Sobre o Mário já muito se disse, algumas narrativas ouvi dizer. Muito mais se escreveu, seguramente, sobre o Cesariny. Também já li alguns textos mais ou menos iluminados. Mas pouco se disse sobre o seu espaço de nudez-de-alma, sem artefactos ou caricatura. Menos se terá escrito sobre a sua estatura emotiva, a sua dimensão enquanto ser-homem. Creio haver observado, ao longo do tempo em que tenho tido o privilégio de com ele privar, uma mutação admirável - de astro-estrela em pose para o admirador admirado, a homem verdadeiro com dúvidas, carne, sangue, suor, tristeza, espanto, alegria súbita e autêntica e, isto o mais impressionante, necessitando do acto criador, da matriz, do fazer artístico como a essência fundamental da existência, mais importante que comer, tão vital como respirar, fundante como as primeiras memórias, inabalável como a certeza de estar vivo.

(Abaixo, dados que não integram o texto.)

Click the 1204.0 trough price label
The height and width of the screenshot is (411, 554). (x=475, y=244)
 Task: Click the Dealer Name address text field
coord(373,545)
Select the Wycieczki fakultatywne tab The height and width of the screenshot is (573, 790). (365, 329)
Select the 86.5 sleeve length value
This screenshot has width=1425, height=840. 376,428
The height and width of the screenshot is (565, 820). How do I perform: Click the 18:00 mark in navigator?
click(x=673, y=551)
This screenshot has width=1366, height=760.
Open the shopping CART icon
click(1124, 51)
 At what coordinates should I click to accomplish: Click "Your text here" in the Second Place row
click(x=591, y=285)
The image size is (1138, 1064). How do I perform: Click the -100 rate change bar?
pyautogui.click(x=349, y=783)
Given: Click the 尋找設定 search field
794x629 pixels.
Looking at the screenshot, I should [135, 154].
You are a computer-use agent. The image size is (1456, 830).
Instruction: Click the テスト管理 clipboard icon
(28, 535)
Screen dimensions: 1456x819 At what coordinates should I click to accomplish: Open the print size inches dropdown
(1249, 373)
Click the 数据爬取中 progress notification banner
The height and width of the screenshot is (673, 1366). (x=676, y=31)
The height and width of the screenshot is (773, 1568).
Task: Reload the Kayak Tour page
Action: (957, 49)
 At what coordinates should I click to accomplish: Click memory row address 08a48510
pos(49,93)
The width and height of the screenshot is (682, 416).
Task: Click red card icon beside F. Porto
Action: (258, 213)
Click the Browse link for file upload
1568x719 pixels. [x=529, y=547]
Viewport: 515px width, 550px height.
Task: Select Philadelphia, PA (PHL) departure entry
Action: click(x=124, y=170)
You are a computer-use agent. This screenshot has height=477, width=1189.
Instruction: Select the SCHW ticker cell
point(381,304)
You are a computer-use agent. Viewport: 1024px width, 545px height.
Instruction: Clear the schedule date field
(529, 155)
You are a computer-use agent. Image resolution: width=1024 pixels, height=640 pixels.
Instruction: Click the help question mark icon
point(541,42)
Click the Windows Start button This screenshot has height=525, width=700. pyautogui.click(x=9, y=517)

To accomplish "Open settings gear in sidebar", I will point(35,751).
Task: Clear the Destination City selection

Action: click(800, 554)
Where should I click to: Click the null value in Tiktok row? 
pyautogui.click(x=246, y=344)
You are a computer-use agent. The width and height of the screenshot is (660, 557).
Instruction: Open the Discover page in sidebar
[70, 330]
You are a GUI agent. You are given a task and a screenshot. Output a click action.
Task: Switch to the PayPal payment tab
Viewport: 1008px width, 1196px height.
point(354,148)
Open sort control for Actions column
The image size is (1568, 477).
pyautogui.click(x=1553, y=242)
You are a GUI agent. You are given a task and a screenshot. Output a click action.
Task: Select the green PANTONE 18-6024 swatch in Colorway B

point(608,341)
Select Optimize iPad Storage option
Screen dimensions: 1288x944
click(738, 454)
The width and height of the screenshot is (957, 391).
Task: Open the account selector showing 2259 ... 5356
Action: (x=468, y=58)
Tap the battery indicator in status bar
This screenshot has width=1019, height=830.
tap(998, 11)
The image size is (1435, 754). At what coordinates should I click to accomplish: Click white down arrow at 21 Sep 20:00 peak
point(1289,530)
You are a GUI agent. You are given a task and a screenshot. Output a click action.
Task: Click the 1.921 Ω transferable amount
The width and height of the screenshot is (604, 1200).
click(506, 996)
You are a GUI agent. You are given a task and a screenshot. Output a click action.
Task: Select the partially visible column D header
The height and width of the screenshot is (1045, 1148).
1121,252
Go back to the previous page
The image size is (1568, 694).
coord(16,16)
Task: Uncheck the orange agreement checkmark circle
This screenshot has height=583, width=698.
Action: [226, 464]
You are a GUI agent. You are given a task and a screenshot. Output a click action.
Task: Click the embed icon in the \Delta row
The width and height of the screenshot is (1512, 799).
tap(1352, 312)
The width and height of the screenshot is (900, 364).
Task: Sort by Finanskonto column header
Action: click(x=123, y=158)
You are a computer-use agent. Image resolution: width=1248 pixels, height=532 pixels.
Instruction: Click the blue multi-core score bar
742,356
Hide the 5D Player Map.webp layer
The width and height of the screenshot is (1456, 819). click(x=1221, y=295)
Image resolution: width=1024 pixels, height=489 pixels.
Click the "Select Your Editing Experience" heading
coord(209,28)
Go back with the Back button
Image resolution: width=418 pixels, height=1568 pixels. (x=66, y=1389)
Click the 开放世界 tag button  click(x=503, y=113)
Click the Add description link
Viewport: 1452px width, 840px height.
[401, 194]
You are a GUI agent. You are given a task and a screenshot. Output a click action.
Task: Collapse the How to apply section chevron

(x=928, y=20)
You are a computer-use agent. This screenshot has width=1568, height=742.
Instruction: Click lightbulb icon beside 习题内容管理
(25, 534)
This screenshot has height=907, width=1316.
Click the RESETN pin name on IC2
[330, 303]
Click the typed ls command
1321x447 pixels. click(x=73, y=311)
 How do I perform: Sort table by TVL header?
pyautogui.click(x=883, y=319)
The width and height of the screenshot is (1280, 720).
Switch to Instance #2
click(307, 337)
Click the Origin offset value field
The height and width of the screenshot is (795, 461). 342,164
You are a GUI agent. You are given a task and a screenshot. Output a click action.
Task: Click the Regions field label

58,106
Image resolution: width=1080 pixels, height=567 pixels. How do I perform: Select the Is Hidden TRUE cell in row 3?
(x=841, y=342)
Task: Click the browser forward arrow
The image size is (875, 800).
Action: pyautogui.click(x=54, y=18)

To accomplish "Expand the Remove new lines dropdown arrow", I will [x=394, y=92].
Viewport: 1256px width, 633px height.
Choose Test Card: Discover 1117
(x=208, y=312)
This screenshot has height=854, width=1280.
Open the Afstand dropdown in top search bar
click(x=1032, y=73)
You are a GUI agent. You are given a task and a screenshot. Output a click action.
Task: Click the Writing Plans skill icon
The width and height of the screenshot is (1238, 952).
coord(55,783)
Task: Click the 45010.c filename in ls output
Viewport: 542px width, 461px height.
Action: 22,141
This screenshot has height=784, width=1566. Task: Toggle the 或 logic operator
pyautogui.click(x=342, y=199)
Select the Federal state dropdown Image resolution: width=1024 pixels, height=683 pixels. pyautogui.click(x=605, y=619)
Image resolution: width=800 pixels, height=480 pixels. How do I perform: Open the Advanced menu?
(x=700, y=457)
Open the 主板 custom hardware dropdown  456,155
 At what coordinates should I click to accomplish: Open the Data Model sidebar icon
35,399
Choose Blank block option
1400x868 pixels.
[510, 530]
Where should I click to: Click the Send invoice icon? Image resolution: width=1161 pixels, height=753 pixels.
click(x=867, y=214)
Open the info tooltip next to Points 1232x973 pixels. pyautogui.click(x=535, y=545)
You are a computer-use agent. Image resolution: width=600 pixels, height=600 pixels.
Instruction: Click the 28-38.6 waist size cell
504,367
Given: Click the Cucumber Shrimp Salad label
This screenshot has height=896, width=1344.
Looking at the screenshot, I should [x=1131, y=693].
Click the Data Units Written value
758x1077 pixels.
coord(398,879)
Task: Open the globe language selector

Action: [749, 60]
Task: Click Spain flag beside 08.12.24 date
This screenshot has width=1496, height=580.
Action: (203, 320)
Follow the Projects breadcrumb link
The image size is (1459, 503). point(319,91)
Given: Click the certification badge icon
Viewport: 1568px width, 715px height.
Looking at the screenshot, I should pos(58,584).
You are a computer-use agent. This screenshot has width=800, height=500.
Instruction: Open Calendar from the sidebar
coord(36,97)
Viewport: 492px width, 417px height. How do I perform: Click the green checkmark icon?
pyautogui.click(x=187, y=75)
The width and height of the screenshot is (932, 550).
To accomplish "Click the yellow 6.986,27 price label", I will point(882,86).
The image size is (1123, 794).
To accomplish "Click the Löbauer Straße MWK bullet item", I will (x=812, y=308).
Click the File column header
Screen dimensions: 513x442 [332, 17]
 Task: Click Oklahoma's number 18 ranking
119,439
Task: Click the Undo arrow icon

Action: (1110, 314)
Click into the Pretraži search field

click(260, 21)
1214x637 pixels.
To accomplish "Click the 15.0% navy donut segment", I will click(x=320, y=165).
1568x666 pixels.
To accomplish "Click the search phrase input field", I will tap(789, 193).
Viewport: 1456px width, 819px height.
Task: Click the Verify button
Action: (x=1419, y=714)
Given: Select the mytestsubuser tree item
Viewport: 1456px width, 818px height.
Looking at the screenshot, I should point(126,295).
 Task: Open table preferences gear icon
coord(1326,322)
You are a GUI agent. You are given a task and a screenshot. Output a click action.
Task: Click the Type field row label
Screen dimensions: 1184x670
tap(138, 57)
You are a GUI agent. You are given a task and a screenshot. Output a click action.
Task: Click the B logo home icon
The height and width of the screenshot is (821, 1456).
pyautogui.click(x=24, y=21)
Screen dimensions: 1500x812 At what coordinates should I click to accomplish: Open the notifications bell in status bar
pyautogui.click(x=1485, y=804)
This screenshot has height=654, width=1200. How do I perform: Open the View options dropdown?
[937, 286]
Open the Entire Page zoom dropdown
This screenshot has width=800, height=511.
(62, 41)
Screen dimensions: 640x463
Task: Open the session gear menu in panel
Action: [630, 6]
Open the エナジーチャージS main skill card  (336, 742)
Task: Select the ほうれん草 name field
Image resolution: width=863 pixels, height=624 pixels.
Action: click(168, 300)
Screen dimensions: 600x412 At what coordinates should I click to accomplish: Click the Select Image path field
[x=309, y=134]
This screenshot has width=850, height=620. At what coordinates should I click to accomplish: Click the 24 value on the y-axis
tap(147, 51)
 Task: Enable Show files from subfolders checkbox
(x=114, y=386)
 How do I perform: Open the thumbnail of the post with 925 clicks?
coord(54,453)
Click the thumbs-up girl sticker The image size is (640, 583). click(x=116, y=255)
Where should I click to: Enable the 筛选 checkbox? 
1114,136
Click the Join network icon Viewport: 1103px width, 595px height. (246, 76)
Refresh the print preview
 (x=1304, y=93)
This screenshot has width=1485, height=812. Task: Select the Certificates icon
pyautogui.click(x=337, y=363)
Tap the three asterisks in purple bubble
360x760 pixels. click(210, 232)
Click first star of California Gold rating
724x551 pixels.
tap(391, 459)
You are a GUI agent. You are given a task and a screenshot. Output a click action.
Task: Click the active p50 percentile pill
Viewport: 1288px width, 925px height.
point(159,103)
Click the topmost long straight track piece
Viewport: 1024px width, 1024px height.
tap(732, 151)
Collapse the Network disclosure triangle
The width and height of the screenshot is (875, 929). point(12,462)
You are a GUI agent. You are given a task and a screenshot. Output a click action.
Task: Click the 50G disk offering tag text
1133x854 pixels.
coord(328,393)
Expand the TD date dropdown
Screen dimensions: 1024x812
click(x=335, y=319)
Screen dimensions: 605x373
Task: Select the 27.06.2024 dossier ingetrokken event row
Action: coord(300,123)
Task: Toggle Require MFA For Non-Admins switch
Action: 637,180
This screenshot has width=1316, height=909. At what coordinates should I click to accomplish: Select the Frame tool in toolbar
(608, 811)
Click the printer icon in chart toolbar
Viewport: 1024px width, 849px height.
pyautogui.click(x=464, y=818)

É verdadeiramente espantoso que ao longo do sua longa vida tenha deixado acabar tudo o que podia dar-lhe mais - protagonismo, dinheiro, admiração. Primeiramente deixou de tocar piano (conta quem sabe que era muito bom), depois foi a vez da escrita (e ainda a semana passada ouvi um admirador confesso pedir-lhe que escrevesse mais "qualquer coisa" - "secou" é a resposta invariável). Recentemente, foi a vez da pintura, para desgosto do seu galerista de sempre e do público com acesso directo à fonte. "Secou".
Ainda recentemente, tentou convencer-me (e convencer-se) que o mesmo se havia passado com os seus objectos-instalação, acabando com o que, no fundo, restava como factor afirmativo da sua artística vida. "Já não faço nada e é muito difícil não fazer nada todo o dia", disse-me. Eu pensei "impossível" e quase ao mesmo tempo mostrou-me o "Ready-made auxiliado", belíssimo, muito recente.
Na verdade, o Mário, que é Cesariny e, já agora, Rossi e Vasconcelos, tem uma pulsão artística a que eu chamaria inesgotável se nossa vida não fosse finita. E isso tem sido para mim notável observar. Muitos dos objectos presentes nesta mostra derivam de outros, entretanto feitos e desfeitos ao sabor das vagas criativas: "Olharapo" começou por fazer parte de uma peça magnífica que havia sido construída na parede da sua casa de praia. Era uma representação dos (seus) "Medos" e era assombrosa. Depois da morte da sua irmã Henriette (a quem dedica o "Guarda-luz" também apresentado na exposição), reparei que os "Medos" haviam desaparecido da parede (como se se tivessem concretizado), sendo transformados, de súbito, numa peça intitulada "Olharapos", que viria a dar lugar, finalmente, à obra no singular.
Poderia ainda falar das inúmeras peças que vi serem feitas e desfeitas ao sabor dessa necessidade de expressão artística que cumpre o seu desígnio após serem vistas por alguém que as entenda, algumas durando o espaço de um minuto-hora-dia-mês-ano-vida. Mas o que na verdade importa aqui é que foi possível reunir este conjunto admirável de obras que irão perpetuar as narrativas clarividentes de um autor capaz da nudez-de-alma em público e que, na peça "Palavras actos", cita Artaud escrevendo "já não gosto de poemas de palavras. Os poemas de palavras não servem para nada".